By Ryan Alfieri, Editor
I know, I know. You’re sick and tired of seeing number 6 trot out for the green and white on Sunday afternoons. After leading the league in turnovers on the way to the ugliest six-win season in NFL history, Jets fans are all but chomping at the bit to get a new quarterback in place and hit the restart button.
Still, as tempting as it may be to try out the new toy in Geno Smith, the Jets are better off holding off on the “Geno Project” for the time being.
Rewind back to four years ago, when the Jets were in a similar position they were now. After a turbulent disappointing 9-7 season that got their head coach fired, the Jets were re-starting with a new coach and a new quarterback.
Following the Ravens model from 2008 in which they were one game away from reaching the AFC Championship game, Rex Ryan named Mark Sanchez the starter.
Looking back, it ranks as one of the worst decisions he ever made as head coach – and he shouldn’t make it again.

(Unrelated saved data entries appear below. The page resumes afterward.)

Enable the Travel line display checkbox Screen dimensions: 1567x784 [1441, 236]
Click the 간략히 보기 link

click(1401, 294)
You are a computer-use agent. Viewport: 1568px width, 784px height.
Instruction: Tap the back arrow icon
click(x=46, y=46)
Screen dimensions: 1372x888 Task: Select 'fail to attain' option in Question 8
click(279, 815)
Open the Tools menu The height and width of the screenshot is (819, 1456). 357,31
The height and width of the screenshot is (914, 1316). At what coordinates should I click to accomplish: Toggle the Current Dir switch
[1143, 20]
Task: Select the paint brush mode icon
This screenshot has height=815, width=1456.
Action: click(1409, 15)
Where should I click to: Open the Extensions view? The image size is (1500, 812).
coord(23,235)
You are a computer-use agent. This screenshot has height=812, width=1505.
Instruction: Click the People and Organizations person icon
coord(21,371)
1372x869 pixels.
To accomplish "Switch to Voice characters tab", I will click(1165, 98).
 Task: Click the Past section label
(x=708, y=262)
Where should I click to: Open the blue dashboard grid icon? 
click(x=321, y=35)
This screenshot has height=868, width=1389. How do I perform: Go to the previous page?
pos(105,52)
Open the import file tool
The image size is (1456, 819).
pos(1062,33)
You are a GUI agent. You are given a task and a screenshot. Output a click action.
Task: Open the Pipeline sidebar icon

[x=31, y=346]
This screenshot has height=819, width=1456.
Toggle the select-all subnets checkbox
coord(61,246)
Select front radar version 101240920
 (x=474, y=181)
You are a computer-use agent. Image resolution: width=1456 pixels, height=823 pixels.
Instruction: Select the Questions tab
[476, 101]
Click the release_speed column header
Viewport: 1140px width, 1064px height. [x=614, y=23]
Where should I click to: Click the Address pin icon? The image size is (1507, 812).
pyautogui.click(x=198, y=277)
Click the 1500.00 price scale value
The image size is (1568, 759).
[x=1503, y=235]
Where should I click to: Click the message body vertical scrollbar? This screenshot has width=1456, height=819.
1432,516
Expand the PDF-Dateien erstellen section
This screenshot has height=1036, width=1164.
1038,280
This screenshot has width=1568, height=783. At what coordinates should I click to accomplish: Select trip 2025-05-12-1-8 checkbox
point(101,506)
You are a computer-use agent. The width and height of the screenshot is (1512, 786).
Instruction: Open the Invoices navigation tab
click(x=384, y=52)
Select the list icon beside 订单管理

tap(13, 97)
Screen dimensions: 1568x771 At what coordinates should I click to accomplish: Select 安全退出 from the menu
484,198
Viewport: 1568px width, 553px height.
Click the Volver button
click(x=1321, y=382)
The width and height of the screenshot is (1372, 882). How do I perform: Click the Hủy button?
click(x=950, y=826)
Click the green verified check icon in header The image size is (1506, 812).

Sanchez, like Geno Smith, was not an elite prospect coming out of USC. A one-year starter, Sanchez was a benefactor of a weak quarterback class (and a weak draft overall) and was thrust to the top of draft boards. In fact, Geno and Sanchez are not much different as prospects; they both struggle throwing to the sideline and have problems holding on to the football.
Geno has a lot of tools to work with, but as his inconsistent second half of 2012 showed, he needs time to clean up his game. Otherwise, he could be ruined before he had a chance to start, especially in an environment like New York.
Not only would this benefit Geno Smith in the long-term, but it would give Sanchez a chance to prove, one last time, that he can be a valuable commodity in this league. If Sanchez even has mild success – and he might under a good scheme fit with Marty Mornhinweg – the Jets could turn Sanchez into a valuable trade commodity.
On the other hand, if Sanchez stumbles, there is no risk. If he fails, the Jets will have their window to insert Geno, and the Sanchez era will officially be over in New York. If he plays well enough to win, so be it – the Jets are in no hurry to force a second-round pick into action if they’re winning.
If Rex Ryan does start Sanchez, it would be a huge gamble in terms of his job security and will be seen as a huge indictment on Geno Smith. However, as unpopular as it may be, the Jets would be better off holding off on the Smith era until they are certain that the is a far superior player than Sanchez right now.